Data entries
____
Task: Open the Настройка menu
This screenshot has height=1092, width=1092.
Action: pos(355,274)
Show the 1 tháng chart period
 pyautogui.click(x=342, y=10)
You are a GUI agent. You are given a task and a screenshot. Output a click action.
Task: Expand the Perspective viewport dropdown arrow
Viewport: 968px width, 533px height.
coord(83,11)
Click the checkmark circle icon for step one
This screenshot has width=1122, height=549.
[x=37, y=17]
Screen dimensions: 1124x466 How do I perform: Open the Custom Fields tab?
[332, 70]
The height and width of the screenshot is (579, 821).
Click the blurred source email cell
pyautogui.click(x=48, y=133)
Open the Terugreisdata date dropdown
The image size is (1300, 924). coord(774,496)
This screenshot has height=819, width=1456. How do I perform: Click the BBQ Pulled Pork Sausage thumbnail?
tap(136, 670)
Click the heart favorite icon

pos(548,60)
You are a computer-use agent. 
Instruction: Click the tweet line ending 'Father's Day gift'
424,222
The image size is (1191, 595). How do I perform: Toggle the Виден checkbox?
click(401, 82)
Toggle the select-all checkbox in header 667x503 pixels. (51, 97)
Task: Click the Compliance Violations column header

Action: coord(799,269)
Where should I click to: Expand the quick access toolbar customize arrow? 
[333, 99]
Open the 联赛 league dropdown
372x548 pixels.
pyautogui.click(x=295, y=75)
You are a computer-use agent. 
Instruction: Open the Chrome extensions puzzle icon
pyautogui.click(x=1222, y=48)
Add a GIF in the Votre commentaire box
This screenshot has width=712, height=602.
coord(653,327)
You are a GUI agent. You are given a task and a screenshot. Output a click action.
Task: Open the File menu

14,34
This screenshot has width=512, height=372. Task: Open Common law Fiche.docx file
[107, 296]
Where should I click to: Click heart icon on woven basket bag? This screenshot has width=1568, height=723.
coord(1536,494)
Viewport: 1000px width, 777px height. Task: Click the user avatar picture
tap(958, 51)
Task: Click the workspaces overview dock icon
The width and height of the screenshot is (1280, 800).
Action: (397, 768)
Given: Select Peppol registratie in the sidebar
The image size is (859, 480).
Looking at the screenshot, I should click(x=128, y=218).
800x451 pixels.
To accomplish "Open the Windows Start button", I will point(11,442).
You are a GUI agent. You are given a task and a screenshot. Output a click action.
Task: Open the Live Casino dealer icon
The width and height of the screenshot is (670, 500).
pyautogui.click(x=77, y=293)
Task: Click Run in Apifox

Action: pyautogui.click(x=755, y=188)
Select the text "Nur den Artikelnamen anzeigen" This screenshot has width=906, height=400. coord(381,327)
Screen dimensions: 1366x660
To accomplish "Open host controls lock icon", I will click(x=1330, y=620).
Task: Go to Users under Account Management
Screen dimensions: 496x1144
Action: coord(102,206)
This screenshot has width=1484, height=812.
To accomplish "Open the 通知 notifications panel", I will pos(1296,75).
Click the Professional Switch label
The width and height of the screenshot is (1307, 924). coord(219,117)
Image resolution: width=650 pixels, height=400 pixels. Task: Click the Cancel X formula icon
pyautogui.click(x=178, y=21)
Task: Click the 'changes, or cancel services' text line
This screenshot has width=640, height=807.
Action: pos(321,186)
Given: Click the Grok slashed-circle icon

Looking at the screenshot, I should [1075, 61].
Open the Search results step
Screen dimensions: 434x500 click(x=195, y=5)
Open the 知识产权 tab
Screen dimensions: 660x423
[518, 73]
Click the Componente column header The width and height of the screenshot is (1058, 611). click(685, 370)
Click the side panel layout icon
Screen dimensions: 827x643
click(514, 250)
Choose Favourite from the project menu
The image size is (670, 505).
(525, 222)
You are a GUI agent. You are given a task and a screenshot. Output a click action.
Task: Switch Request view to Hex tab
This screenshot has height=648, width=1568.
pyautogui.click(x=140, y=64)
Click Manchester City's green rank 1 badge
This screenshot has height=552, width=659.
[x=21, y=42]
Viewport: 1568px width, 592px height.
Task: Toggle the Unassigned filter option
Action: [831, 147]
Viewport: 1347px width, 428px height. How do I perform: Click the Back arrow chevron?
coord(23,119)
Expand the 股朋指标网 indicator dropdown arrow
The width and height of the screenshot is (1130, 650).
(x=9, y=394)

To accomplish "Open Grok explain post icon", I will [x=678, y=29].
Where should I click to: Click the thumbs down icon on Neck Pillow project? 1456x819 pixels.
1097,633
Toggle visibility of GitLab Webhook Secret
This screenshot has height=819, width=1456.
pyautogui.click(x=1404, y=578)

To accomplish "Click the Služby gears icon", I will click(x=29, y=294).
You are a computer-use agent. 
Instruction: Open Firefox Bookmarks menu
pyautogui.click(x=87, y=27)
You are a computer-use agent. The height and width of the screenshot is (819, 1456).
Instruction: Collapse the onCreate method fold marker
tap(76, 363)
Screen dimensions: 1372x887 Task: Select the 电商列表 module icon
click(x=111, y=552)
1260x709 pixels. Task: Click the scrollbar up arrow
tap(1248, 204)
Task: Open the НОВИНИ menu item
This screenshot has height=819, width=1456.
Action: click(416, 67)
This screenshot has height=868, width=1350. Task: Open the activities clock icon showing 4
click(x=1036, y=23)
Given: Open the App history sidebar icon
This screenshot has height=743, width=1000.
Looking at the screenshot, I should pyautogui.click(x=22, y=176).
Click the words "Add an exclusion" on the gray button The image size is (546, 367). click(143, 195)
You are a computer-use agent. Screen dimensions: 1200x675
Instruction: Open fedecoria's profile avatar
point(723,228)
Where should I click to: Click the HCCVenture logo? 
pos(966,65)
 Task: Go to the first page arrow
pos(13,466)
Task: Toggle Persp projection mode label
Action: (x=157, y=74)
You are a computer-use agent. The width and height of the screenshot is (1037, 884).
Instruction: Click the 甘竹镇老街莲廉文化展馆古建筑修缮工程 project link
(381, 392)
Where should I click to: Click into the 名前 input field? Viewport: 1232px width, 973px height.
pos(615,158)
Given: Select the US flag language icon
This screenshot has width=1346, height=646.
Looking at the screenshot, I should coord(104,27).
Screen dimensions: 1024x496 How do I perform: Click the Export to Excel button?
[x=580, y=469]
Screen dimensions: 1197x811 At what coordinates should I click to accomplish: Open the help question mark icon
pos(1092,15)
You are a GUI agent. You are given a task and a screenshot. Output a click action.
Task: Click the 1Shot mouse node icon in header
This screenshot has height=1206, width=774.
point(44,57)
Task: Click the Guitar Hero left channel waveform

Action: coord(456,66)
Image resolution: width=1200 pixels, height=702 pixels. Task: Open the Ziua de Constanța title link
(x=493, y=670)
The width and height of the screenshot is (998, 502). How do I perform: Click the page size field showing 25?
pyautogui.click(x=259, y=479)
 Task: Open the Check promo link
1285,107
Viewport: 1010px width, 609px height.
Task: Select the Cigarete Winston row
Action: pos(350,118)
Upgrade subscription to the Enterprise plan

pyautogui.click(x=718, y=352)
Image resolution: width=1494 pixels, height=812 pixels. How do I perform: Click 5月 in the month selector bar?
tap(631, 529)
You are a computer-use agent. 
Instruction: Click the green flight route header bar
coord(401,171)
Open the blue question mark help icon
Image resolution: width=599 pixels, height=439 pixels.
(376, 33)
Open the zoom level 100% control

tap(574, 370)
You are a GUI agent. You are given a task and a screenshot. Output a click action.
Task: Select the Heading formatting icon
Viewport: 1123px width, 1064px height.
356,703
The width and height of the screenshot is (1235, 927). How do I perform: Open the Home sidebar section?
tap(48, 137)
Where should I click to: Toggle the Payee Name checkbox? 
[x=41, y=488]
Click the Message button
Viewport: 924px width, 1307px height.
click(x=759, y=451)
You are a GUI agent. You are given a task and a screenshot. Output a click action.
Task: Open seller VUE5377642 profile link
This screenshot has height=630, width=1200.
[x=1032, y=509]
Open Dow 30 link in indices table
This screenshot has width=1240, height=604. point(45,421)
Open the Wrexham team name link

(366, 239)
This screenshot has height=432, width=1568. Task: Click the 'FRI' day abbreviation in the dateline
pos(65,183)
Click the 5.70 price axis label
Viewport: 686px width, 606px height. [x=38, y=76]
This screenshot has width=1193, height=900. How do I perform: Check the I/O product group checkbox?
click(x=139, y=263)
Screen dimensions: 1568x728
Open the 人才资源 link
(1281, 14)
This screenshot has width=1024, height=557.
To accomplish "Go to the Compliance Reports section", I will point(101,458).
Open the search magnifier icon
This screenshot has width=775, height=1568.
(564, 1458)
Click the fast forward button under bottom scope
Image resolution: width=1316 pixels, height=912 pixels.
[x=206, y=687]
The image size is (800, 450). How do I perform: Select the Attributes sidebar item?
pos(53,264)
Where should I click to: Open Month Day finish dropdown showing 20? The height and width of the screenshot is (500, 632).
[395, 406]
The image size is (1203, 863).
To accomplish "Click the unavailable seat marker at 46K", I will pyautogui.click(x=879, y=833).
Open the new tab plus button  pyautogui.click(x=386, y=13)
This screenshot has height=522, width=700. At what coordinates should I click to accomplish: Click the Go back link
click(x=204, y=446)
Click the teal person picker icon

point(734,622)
____
- [Work to complete] Copy out, word for word, the part of the material that starts with the line containing "Where should I click to: Open" and runs through the end of the material.

- [Solution for this task]
Where should I click to: Open Month Day finish dropdown showing 20? The height and width of the screenshot is (500, 632).
[395, 406]
The image size is (1203, 863).
To accomplish "Click the unavailable seat marker at 46K", I will pyautogui.click(x=879, y=833).
Open the new tab plus button  pyautogui.click(x=386, y=13)
This screenshot has height=522, width=700. At what coordinates should I click to accomplish: Click the Go back link
click(x=204, y=446)
Click the teal person picker icon

point(734,622)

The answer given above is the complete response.